WHAT IS EXPECTED.
Lines holding the string "Learn" are the ones to copy; find them all in the data.

SOURCE DATA.
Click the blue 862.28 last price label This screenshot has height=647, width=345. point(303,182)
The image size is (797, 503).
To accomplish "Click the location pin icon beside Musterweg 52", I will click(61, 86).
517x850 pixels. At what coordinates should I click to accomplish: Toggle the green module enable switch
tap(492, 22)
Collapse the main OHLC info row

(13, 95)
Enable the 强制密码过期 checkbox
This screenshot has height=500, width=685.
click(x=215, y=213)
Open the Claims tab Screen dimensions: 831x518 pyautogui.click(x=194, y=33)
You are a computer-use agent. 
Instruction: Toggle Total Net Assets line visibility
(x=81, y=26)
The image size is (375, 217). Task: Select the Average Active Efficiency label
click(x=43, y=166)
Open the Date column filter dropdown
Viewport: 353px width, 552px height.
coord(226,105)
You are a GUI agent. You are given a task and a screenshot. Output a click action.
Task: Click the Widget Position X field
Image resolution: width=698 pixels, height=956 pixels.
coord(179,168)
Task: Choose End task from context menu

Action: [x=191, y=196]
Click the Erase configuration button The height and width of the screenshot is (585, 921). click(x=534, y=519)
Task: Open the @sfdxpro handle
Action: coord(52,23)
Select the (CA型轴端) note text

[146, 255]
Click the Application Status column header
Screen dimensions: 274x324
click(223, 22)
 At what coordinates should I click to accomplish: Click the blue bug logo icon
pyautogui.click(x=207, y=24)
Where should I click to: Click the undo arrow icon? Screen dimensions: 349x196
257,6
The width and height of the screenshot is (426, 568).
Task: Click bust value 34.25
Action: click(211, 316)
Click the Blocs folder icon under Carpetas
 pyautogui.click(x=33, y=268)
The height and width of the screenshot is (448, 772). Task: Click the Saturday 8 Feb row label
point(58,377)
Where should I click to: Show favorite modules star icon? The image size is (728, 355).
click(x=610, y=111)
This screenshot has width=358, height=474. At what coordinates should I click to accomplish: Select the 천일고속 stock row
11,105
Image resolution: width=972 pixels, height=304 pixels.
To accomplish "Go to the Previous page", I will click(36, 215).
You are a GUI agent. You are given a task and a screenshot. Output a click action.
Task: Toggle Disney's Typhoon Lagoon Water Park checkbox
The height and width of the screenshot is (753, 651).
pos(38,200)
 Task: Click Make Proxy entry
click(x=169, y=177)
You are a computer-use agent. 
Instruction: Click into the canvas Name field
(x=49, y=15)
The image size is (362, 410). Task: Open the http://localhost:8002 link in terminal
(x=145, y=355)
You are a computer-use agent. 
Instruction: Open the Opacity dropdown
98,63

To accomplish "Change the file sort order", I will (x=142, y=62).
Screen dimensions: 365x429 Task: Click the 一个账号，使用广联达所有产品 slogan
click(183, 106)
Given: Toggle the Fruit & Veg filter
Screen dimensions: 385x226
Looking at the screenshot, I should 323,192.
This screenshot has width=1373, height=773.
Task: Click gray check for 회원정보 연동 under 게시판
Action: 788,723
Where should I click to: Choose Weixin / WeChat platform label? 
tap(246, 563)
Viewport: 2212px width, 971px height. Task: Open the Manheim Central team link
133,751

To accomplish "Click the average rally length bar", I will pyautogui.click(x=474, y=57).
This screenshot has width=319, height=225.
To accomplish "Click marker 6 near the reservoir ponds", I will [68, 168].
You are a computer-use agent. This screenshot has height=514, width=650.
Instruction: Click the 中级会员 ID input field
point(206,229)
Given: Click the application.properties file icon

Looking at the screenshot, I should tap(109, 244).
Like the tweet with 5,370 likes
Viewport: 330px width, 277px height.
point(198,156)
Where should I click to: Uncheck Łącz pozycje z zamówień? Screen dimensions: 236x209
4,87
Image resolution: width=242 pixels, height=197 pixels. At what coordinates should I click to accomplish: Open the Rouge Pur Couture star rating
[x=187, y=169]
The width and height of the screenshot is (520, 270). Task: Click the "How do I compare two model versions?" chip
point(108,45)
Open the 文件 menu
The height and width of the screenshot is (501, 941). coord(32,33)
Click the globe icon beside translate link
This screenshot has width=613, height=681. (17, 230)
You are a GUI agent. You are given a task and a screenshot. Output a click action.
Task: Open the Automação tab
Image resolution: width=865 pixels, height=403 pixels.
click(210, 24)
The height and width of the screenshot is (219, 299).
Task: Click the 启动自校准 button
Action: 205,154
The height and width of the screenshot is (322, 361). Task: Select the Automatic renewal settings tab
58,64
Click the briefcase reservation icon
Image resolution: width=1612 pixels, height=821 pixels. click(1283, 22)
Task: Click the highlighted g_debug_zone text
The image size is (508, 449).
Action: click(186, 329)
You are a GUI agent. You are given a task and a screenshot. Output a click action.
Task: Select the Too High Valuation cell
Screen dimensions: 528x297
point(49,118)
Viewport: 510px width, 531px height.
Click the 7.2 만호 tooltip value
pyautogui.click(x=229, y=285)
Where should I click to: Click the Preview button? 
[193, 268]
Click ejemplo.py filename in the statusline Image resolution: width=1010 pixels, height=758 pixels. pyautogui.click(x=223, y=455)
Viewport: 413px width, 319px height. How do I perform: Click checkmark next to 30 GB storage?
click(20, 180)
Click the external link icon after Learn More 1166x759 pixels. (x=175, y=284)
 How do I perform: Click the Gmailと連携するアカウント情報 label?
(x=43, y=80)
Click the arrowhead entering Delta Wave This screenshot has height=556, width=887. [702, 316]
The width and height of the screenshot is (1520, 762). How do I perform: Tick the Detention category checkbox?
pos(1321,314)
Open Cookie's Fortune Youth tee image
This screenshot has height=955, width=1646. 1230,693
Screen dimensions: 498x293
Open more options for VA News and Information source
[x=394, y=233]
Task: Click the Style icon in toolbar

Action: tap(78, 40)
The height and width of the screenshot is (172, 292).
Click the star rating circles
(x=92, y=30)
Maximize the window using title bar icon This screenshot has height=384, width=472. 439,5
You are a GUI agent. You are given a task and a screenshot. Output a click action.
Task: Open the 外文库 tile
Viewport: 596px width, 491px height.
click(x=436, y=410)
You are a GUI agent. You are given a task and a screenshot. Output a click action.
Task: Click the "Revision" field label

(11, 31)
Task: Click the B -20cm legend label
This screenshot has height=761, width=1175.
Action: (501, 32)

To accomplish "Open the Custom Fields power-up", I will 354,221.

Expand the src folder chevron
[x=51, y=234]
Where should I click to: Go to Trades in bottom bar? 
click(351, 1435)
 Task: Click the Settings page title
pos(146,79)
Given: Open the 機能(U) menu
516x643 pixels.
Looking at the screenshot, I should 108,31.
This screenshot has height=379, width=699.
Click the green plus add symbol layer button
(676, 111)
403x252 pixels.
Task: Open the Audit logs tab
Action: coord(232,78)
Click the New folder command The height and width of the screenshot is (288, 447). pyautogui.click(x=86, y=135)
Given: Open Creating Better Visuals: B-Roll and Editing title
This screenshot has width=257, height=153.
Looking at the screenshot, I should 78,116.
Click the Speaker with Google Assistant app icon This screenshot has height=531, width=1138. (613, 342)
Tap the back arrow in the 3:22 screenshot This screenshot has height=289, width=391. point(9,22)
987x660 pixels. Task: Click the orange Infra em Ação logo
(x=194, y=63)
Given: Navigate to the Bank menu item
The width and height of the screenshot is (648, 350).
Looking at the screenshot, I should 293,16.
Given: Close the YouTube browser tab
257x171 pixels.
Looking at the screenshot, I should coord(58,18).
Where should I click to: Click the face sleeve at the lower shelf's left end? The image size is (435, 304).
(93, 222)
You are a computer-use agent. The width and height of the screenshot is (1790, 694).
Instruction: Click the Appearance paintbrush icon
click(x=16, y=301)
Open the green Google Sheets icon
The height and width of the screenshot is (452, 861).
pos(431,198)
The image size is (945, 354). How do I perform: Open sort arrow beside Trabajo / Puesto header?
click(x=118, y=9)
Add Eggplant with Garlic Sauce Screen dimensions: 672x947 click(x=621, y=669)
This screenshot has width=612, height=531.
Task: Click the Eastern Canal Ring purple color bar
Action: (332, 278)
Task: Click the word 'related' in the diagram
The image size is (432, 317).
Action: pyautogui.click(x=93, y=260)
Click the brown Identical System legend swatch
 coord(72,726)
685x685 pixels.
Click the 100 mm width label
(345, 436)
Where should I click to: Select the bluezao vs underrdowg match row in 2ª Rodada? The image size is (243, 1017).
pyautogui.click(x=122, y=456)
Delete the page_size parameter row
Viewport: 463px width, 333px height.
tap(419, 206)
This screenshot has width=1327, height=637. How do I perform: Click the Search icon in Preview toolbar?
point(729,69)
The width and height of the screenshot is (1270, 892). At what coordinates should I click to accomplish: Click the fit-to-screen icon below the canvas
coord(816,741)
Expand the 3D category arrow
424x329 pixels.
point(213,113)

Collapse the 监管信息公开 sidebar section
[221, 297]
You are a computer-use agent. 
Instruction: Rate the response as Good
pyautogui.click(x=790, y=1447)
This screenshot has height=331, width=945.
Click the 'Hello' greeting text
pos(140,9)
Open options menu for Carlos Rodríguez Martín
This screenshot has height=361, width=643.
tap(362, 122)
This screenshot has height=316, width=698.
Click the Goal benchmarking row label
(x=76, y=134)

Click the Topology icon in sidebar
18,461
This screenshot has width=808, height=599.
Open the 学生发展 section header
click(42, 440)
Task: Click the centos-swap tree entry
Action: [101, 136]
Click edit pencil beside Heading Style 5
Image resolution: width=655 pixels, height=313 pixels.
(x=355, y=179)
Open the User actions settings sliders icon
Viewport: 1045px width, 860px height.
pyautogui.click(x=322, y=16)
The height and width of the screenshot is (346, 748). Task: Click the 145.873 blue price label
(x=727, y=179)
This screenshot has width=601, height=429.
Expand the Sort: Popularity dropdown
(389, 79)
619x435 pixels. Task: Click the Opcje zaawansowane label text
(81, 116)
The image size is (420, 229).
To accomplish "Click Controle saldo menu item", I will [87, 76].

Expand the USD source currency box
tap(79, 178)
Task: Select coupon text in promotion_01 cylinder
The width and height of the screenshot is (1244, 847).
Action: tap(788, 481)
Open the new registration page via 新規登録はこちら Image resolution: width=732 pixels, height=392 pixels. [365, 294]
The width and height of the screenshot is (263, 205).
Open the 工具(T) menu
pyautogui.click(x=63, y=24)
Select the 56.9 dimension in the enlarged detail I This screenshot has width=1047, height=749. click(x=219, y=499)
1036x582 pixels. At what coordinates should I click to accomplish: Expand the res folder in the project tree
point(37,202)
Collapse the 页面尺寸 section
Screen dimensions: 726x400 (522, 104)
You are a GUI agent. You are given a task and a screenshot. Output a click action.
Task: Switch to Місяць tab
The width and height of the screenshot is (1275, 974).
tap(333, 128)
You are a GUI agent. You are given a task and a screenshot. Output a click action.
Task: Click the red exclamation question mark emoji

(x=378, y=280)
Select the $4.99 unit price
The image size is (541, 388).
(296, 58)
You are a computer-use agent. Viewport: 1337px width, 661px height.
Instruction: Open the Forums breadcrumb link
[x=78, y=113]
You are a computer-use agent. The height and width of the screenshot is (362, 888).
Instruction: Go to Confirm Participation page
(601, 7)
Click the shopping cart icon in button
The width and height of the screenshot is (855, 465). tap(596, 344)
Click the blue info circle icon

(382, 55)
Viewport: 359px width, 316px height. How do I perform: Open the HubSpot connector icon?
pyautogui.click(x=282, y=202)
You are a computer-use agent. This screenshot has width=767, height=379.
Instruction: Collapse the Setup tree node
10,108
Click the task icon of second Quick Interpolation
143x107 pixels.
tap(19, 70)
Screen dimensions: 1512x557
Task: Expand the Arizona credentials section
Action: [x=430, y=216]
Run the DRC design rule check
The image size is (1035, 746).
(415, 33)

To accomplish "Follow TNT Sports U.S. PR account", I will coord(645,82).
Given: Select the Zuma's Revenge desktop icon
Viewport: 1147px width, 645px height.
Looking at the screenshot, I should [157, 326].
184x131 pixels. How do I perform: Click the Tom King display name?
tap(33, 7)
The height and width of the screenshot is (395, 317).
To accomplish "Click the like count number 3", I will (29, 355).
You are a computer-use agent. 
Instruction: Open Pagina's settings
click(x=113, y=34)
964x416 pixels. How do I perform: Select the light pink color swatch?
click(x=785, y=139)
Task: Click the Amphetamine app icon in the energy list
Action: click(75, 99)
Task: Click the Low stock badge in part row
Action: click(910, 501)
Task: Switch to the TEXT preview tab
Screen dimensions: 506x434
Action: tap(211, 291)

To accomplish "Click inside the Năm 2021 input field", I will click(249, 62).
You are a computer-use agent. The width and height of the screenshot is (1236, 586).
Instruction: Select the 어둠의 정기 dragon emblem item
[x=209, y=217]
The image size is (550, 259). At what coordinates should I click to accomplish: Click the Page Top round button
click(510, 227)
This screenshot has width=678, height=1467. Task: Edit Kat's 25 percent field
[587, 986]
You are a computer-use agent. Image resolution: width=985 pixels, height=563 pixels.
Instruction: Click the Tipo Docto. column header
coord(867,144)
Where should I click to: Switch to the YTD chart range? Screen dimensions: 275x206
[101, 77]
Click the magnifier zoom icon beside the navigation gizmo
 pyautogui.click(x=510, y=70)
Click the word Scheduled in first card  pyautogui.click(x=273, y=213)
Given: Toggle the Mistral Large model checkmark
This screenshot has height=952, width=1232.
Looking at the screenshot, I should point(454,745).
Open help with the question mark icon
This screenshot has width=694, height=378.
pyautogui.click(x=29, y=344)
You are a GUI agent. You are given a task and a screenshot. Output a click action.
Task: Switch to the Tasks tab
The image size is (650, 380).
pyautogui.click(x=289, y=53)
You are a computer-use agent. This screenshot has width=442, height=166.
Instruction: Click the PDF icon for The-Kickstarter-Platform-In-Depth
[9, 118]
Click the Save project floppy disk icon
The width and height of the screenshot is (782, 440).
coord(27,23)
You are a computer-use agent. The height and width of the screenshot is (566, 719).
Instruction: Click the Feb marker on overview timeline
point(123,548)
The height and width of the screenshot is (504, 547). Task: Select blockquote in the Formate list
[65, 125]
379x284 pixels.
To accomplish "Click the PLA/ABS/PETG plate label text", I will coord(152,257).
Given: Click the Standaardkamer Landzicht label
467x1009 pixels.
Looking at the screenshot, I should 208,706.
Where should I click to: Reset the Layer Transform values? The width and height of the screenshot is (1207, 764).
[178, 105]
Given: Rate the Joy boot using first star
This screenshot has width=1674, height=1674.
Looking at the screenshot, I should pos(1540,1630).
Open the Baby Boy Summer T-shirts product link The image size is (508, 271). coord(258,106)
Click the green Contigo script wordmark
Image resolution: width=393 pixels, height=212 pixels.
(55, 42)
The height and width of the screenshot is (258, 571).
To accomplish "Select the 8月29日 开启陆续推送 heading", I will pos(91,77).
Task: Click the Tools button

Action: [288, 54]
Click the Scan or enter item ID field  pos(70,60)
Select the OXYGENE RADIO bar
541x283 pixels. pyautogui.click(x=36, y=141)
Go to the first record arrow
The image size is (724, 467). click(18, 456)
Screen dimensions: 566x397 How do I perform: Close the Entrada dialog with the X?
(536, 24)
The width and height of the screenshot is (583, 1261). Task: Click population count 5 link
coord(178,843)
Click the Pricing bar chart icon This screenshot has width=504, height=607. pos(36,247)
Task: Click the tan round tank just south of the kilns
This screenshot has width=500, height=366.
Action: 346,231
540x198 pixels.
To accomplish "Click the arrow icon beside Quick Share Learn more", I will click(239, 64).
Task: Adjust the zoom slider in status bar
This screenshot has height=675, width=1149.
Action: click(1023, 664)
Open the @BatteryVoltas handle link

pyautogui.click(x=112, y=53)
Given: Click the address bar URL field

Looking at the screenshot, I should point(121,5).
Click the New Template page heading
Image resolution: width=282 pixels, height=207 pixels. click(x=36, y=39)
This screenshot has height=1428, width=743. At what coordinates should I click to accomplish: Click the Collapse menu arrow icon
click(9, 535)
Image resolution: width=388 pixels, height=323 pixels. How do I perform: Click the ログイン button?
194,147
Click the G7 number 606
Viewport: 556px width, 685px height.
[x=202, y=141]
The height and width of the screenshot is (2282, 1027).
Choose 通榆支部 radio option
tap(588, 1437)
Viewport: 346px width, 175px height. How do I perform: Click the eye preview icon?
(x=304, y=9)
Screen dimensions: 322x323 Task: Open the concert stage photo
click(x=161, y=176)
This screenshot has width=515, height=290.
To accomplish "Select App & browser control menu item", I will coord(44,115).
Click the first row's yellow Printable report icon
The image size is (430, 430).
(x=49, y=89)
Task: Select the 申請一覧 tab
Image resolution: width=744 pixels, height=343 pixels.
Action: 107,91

ANSWER TO THIS PROBLEM.
Click the external link icon after Learn More 1166x759 pixels. (x=175, y=284)
To accomplish "Click the arrow icon beside Quick Share Learn more", I will click(239, 64).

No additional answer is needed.